Problem description: What you need to produce from the material below is an exact transcription of the lines from the one with "Open the Контрагенты menu" through the one with "You are a computer-use agent. Viewport: 841px", both included, and no other line.

Recorded information:
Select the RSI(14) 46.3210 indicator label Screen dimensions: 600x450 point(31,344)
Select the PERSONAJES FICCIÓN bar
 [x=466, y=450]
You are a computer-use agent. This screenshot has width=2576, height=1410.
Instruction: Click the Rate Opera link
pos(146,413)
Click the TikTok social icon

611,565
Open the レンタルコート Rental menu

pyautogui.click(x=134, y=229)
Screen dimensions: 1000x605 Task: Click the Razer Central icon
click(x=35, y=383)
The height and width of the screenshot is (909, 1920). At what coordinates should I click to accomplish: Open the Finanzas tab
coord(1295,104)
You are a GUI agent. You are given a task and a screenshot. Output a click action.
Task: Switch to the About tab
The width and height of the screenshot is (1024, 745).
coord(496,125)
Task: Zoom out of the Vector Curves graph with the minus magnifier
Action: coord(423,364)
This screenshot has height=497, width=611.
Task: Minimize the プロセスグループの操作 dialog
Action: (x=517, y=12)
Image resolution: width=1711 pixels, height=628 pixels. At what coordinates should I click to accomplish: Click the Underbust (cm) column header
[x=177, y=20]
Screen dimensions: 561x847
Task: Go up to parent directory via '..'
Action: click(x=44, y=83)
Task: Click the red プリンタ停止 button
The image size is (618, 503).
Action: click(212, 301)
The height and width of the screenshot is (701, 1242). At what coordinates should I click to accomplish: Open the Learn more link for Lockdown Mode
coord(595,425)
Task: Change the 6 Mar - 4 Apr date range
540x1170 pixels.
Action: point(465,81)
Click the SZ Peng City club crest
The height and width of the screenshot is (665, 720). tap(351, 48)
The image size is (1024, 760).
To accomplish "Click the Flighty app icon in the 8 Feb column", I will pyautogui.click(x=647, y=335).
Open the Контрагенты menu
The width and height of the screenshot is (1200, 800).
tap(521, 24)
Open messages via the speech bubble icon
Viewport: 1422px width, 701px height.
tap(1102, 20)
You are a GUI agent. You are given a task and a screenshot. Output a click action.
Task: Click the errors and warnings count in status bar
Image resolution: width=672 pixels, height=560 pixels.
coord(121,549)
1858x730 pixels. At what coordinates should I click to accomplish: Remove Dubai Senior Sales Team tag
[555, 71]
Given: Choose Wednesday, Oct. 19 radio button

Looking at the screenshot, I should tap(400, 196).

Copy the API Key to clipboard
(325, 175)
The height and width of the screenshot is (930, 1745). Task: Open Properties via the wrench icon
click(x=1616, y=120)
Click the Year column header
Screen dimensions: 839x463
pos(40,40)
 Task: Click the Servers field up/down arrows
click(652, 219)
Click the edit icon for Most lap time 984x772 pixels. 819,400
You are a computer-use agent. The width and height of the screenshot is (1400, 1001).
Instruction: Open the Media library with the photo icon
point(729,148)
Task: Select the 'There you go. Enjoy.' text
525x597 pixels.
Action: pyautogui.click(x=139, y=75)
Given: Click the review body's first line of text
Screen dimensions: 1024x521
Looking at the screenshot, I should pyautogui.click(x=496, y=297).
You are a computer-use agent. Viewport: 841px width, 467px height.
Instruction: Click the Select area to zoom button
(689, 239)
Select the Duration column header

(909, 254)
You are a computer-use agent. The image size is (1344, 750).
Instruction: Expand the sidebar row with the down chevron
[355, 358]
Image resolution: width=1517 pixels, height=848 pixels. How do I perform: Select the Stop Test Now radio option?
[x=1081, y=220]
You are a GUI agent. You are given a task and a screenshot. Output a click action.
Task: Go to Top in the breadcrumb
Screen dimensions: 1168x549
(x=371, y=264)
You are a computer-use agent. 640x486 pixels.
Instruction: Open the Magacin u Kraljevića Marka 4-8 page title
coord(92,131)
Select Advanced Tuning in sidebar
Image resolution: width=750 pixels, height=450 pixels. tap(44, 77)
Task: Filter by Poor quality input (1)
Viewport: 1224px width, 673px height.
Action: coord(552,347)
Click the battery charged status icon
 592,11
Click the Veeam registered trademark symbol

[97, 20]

Solution to this exercise:
Open the Контрагенты menu
The width and height of the screenshot is (1200, 800).
tap(521, 24)
Open messages via the speech bubble icon
Viewport: 1422px width, 701px height.
tap(1102, 20)
You are a GUI agent. You are given a task and a screenshot. Output a click action.
Task: Click the errors and warnings count in status bar
Image resolution: width=672 pixels, height=560 pixels.
coord(121,549)
1858x730 pixels. At what coordinates should I click to accomplish: Remove Dubai Senior Sales Team tag
[555, 71]
Given: Choose Wednesday, Oct. 19 radio button

Looking at the screenshot, I should tap(400, 196).

Copy the API Key to clipboard
(325, 175)
The height and width of the screenshot is (930, 1745). Task: Open Properties via the wrench icon
click(x=1616, y=120)
Click the Year column header
Screen dimensions: 839x463
pos(40,40)
 Task: Click the Servers field up/down arrows
click(652, 219)
Click the edit icon for Most lap time 984x772 pixels. 819,400
You are a computer-use agent. The width and height of the screenshot is (1400, 1001).
Instruction: Open the Media library with the photo icon
point(729,148)
Task: Select the 'There you go. Enjoy.' text
525x597 pixels.
Action: pyautogui.click(x=139, y=75)
Given: Click the review body's first line of text
Screen dimensions: 1024x521
Looking at the screenshot, I should pyautogui.click(x=496, y=297).
You are a computer-use agent. Viewport: 841px width, 467px height.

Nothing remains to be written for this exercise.